# Epilators



## Damelottie (Jul 26, 2005)

Hi all

Many years ago I had one of these and it was the most painful think I have ever encountered    . As a last resort I used to go out on the town, come home completely trollied, and then try it again. It was STILL too painful and I ditched it   .

But I understand they are now a lot better.

Does anybody have one they use successfully, and which is it?

Ta

Lottie xxxx


----------



## Martha Moo (Jan 30, 2004)

ooher 

Had one in the mid 90's never again tho never tried it trollied dont think i would be tempted again  

Now that wasnt much help was it!

sorry!

Em


----------



## minkey114 (Nov 10, 2010)

I have the silk epil wet and dry and it is certainly bearable!! I had one about 10 years ago and this one is soo much better - it does still hurt though although you get used to it pretty quickly


----------



## Skybreeze (Apr 25, 2007)

I really dont like them.... Painfull and leave you with ingrowing hair! Nice... Stick with the wax!   

N xxxx


----------



## Damelottie (Jul 26, 2005)

TBH - I get in a right mucking fuddle with the wax     . 

Em - It seems that the reason they used to be do very very bad was because the big metal torture bit used to pull and then twist the hair before yanking    . Now they are just like a load of very fast tweezers apparently.

Brilliant Minkey114 - thats the one I'd been looking at


----------



## Mish3434 (Dec 14, 2004)

Em, Bambam uses one, you should ask her.  The whole idea of something plucking out my leg hairs like that makes me want to run for cover    I have to pluck up the courage to have my eyebrows waxed   

Shelley x


----------



## Damelottie (Jul 26, 2005)

Shelley - just replied to Bam's ** post about them.

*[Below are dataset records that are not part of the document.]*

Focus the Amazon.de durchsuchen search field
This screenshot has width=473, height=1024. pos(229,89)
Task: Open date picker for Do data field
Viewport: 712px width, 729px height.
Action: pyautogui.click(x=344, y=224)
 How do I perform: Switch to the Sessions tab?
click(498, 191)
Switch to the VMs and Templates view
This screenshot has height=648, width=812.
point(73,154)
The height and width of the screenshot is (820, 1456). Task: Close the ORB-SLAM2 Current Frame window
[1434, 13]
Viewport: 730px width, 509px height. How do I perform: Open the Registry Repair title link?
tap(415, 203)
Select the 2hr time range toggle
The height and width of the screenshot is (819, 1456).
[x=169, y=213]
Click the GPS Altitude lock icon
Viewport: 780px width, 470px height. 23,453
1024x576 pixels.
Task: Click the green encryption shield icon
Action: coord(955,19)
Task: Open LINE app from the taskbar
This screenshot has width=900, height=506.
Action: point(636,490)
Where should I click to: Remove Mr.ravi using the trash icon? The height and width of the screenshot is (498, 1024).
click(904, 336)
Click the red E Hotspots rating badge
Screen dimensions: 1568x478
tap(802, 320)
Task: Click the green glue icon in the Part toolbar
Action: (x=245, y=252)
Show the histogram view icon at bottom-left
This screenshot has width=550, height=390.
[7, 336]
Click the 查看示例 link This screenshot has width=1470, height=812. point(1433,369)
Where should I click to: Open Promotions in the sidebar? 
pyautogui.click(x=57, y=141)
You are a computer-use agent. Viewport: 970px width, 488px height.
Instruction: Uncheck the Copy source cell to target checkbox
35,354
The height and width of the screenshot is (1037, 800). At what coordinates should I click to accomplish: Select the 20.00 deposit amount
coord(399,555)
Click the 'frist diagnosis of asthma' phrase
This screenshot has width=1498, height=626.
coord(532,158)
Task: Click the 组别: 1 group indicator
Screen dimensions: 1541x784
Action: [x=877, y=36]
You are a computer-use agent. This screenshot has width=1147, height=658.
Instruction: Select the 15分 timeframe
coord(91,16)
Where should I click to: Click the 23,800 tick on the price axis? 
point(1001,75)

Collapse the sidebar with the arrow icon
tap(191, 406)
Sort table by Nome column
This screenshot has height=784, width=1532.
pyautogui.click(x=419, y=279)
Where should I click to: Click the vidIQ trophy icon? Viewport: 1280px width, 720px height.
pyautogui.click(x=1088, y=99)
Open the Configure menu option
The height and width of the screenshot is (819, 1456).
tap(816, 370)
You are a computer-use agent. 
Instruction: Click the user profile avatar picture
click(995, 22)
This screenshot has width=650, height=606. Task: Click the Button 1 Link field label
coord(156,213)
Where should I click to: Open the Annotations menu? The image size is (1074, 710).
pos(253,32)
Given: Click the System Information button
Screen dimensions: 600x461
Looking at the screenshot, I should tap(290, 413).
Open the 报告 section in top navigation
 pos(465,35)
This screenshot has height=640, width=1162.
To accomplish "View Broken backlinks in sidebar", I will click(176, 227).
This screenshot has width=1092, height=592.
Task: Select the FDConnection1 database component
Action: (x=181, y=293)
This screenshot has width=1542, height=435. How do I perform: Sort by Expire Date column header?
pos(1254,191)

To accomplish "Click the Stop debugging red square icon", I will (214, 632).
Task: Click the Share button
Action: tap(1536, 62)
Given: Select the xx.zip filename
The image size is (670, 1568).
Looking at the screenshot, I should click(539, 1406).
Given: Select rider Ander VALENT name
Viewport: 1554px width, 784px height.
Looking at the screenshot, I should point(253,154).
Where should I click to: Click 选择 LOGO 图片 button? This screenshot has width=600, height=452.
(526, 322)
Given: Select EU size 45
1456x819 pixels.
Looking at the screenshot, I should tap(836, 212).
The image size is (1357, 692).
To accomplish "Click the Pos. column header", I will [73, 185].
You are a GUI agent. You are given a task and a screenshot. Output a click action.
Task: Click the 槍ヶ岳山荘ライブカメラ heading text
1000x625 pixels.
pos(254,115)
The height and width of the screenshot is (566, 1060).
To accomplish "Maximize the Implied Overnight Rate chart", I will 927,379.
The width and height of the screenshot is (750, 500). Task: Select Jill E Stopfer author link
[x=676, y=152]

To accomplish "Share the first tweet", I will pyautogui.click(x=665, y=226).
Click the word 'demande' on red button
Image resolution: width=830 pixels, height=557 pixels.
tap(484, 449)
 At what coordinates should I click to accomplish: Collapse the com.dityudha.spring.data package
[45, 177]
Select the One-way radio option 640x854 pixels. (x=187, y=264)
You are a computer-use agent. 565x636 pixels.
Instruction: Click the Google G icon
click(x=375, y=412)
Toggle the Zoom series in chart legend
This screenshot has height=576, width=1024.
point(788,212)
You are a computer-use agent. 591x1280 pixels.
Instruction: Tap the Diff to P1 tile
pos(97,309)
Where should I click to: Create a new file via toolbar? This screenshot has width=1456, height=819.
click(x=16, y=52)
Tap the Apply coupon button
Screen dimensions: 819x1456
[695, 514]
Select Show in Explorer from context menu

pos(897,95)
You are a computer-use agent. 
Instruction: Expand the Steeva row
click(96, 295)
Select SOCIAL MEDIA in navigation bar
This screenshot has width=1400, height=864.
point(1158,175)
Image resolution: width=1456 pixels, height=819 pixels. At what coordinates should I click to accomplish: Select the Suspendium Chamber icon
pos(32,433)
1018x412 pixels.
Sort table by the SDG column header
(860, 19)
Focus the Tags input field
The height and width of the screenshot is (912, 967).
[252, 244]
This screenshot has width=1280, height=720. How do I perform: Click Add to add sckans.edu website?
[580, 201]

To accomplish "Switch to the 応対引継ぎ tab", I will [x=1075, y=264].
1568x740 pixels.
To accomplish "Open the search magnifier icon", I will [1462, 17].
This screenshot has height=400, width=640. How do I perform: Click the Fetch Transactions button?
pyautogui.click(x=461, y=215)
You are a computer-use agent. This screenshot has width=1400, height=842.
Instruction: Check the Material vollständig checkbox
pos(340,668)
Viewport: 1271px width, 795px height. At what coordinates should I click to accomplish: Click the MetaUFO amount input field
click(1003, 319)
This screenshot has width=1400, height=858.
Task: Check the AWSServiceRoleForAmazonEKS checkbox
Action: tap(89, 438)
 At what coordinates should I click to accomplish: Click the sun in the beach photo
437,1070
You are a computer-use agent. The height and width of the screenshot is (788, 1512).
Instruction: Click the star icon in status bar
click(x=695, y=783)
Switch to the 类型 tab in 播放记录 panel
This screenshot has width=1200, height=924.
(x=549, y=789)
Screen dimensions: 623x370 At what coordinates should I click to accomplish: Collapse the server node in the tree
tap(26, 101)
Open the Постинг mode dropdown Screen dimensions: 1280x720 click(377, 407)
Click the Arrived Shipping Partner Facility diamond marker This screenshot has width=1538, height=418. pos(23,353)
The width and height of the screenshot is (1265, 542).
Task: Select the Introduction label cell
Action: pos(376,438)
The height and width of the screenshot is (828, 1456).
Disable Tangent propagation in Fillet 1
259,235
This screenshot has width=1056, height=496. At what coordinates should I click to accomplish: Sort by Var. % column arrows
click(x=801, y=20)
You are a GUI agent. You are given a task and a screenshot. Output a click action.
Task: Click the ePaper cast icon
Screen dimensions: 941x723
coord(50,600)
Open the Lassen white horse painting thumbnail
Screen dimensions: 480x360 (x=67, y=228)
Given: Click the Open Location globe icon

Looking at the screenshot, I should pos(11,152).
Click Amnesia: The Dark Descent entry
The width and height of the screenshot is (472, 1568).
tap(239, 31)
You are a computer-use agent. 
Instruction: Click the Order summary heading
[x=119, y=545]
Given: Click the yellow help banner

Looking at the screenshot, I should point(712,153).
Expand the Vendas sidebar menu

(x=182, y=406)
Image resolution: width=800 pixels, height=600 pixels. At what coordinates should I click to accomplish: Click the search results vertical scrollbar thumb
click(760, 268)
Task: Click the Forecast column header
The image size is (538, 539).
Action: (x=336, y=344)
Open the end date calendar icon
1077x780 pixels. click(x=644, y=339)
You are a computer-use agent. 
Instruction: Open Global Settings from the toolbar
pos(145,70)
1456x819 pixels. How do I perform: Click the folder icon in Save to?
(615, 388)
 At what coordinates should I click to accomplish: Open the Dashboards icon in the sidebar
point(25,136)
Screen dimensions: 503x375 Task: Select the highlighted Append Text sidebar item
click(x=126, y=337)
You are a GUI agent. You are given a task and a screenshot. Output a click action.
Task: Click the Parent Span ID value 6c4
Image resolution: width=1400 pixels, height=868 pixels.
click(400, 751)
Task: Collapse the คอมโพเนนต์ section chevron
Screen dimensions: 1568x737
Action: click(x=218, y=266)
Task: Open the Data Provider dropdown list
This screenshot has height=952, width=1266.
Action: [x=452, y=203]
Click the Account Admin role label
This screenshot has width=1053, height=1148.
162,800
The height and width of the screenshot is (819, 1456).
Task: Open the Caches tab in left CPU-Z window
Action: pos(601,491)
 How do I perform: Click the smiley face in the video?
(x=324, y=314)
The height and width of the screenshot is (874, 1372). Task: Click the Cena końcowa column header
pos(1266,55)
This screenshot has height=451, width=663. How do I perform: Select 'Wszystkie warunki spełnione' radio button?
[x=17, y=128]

I am finding it less painful than waxing - probably because it goes so fast x


----------



## Little_Miss_Bossy (Sep 30, 2010)

I hated my epi lady! It was sooo painful! The only time I could use it was after a bottle of red!      Went for a wax before I got married and the lady couldn't believe I was swearing so much, had to give a big tip! aybe it's just me and I can't do pain, but I suggest sticking with a good ol' razor!

K x


----------



## Mish3434 (Dec 14, 2004)

Karen.M.24 said:


> I hated my epi lady! It was sooo painful! The only time I could use it was after a bottle of red!    Went for a wax before I got married and the lady couldn't believe I was swearing so much, had to give a big tip! aybe it's just me and I can't do pain, but I suggest sticking with a good ol' razor!
> 
> K x


    I'm the same


----------



## Betty-Boo (Oct 14, 2007)

Have got one - new and old type - can't say there's much difference ... apart from ones a bit more quieter!!  I shave then wait until have stubble only ... then do it - the longer the hair the more the pain .....


Other way is get them waxed and as you see the odd hair come thro epilate it ... That way only doing odd hairs at a time .. lot less painful again ..... Failing that ice, nurofen .. or what ever else number it!!  Did my bikini line once!!  Jeez .... NEVER EVER again!!! 


M xx


----------



## Damelottie (Jul 26, 2005)

Legs - fine   

Tried underarm and bikini - NEVER AGAIN!!!! hahahha


----------